Aim of the exercise >>
Reproduce the lines verbatim, starting at the line that contains "The image size is (694, 380)." and ending at the line that contains "pos(458,839)".

Some lines >>
● ● ●
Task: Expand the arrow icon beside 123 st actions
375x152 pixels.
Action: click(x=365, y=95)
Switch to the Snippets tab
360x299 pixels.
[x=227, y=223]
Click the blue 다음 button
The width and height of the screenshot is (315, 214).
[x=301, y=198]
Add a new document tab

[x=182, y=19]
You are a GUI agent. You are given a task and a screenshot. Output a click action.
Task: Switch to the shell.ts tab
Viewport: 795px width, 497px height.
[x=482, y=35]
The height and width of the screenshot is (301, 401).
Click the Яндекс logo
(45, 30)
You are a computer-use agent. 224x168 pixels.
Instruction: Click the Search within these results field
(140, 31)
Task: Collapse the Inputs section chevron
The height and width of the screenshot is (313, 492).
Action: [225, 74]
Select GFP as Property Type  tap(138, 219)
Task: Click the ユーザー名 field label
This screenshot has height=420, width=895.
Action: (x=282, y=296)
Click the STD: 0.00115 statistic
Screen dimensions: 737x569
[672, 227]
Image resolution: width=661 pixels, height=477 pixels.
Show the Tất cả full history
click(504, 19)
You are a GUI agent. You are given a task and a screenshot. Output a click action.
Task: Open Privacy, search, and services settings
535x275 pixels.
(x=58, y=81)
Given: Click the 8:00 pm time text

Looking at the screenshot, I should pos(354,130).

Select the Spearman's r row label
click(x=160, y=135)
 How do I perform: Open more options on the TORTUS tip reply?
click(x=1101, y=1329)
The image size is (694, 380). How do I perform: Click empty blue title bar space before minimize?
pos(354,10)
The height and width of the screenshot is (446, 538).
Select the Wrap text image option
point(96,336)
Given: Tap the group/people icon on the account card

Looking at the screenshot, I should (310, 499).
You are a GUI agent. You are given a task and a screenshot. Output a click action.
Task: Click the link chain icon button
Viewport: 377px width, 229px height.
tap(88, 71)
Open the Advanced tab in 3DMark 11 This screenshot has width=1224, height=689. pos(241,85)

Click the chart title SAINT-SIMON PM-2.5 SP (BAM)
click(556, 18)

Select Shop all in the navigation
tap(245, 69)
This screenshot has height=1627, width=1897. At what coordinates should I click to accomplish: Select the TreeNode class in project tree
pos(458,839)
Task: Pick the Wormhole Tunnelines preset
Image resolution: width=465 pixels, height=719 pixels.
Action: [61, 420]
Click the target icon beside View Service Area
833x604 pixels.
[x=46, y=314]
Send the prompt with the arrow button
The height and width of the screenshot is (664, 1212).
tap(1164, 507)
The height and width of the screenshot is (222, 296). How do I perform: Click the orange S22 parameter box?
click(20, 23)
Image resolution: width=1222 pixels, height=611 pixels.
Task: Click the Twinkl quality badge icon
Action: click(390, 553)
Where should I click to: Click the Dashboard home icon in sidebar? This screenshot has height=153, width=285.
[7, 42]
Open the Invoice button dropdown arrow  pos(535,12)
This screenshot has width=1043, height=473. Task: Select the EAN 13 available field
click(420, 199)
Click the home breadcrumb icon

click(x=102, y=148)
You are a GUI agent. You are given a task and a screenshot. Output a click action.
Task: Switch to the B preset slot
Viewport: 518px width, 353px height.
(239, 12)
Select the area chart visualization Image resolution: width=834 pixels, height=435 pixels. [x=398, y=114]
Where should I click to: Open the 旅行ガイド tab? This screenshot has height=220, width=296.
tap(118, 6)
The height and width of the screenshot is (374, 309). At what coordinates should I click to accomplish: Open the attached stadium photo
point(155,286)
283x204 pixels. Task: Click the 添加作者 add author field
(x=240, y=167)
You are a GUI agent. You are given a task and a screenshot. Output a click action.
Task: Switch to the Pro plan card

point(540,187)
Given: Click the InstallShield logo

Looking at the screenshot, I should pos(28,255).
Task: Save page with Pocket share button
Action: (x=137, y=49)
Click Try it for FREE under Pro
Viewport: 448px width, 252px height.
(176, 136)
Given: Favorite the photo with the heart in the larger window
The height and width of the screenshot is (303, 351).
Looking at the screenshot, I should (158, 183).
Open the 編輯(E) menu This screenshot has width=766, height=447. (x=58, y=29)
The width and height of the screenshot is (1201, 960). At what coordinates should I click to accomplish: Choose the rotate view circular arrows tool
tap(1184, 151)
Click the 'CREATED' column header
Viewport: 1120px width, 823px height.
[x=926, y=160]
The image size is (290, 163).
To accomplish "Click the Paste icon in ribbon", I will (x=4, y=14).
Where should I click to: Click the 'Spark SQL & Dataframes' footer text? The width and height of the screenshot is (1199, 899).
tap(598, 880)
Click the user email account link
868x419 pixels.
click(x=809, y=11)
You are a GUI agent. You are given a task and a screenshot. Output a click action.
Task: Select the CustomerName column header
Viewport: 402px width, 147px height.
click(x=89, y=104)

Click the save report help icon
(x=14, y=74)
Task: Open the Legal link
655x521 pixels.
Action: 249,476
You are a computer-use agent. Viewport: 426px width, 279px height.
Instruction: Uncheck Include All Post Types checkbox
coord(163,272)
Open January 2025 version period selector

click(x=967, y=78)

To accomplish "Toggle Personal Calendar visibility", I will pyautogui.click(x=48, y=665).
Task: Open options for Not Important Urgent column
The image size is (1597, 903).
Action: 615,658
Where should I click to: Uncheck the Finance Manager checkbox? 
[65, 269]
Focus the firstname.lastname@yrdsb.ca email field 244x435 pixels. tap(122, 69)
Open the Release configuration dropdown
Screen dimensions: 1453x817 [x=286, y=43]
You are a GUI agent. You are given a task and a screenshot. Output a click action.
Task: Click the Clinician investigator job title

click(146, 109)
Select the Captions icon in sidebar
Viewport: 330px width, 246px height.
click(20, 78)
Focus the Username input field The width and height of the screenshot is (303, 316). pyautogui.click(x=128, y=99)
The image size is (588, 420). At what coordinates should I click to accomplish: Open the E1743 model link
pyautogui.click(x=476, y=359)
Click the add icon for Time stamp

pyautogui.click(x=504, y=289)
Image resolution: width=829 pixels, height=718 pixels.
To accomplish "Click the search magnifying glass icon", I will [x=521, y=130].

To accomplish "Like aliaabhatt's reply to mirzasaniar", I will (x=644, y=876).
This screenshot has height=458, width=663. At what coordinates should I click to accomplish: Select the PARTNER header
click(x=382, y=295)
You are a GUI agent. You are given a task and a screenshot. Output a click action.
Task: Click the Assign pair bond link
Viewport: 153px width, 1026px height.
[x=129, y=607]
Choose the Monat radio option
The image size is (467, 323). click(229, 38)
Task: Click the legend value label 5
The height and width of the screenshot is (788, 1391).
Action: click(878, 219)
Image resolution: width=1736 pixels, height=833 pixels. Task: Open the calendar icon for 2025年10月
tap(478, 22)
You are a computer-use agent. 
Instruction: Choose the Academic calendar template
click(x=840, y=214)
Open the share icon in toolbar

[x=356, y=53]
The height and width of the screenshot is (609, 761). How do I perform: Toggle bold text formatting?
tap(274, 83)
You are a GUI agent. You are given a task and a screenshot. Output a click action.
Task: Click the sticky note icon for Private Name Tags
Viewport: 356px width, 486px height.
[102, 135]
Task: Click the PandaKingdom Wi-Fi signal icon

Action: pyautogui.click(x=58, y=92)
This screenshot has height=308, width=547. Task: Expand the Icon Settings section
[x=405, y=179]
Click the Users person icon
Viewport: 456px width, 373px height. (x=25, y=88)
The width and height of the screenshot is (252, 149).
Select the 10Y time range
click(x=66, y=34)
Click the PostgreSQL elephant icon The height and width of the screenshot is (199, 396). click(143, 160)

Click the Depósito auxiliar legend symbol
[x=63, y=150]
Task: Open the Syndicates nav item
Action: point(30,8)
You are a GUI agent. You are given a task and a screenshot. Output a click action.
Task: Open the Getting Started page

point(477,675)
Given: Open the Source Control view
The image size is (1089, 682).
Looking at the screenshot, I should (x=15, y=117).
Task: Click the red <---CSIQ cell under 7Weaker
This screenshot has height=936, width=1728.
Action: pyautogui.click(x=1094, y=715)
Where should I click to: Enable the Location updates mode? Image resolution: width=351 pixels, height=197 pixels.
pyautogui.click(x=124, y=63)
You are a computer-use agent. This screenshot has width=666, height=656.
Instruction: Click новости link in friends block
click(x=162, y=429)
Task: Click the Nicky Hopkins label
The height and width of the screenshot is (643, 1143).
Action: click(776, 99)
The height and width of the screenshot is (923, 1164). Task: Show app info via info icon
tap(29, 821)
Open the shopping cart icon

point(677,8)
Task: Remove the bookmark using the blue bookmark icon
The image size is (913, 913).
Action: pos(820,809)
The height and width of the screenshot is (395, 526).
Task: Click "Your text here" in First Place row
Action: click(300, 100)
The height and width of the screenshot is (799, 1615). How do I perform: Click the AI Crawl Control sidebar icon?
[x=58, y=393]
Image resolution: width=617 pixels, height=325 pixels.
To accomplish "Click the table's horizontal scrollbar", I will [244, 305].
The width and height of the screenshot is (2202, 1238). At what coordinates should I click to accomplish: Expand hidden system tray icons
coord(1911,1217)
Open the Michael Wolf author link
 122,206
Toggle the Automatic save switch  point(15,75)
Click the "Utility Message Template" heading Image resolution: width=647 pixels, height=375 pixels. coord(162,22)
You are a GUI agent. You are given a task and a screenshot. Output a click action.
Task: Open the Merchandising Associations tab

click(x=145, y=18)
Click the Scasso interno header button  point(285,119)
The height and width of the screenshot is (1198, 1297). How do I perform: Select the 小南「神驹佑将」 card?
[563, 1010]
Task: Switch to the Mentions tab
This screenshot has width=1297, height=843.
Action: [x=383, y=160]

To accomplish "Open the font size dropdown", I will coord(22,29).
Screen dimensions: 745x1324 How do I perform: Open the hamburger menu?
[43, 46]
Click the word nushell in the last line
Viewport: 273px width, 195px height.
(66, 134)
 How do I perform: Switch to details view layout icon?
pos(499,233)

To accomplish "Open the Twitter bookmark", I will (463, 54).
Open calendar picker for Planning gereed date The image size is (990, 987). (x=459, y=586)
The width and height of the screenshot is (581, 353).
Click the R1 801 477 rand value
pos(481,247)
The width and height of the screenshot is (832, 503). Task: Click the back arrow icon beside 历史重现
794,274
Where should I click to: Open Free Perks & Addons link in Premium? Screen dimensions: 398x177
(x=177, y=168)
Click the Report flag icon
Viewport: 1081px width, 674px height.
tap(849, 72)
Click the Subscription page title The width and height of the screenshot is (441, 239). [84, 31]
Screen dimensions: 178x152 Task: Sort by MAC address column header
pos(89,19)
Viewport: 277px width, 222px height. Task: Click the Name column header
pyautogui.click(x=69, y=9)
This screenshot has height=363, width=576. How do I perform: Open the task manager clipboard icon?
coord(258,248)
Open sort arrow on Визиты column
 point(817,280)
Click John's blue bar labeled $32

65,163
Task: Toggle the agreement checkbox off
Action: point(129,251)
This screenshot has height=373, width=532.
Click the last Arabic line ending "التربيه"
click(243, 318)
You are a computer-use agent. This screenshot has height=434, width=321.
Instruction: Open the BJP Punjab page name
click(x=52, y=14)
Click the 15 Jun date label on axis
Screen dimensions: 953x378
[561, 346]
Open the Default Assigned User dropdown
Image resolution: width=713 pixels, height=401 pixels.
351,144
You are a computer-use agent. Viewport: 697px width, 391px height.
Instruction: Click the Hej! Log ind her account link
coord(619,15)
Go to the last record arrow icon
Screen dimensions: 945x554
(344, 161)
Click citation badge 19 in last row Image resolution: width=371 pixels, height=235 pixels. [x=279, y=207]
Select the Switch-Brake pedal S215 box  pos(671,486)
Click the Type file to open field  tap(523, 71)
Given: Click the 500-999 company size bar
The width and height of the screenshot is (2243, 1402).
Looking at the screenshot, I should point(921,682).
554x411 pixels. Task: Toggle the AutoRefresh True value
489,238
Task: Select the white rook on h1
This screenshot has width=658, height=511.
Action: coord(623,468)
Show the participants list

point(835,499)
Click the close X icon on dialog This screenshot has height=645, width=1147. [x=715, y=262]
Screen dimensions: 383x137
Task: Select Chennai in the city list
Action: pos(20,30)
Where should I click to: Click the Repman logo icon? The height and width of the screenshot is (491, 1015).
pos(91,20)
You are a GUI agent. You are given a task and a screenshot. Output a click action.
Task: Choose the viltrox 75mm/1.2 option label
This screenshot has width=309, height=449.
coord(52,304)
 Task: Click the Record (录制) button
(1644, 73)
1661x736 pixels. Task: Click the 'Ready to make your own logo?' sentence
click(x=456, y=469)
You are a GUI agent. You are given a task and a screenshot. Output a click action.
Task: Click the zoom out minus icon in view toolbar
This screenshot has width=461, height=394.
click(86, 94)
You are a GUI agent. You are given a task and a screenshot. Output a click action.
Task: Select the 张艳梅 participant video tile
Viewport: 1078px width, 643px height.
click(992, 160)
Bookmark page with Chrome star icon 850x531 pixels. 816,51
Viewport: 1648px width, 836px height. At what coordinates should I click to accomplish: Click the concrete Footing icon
● ● ●
Final result >>
The image size is (694, 380). How do I perform: Click empty blue title bar space before minimize?
pos(354,10)
The height and width of the screenshot is (446, 538).
Select the Wrap text image option
point(96,336)
Given: Tap the group/people icon on the account card

Looking at the screenshot, I should (310, 499).
You are a GUI agent. You are given a task and a screenshot. Output a click action.
Task: Click the link chain icon button
Viewport: 377px width, 229px height.
tap(88, 71)
Open the Advanced tab in 3DMark 11 This screenshot has width=1224, height=689. pos(241,85)

Click the chart title SAINT-SIMON PM-2.5 SP (BAM)
click(556, 18)

Select Shop all in the navigation
tap(245, 69)
This screenshot has height=1627, width=1897. At what coordinates should I click to accomplish: Select the TreeNode class in project tree
pos(458,839)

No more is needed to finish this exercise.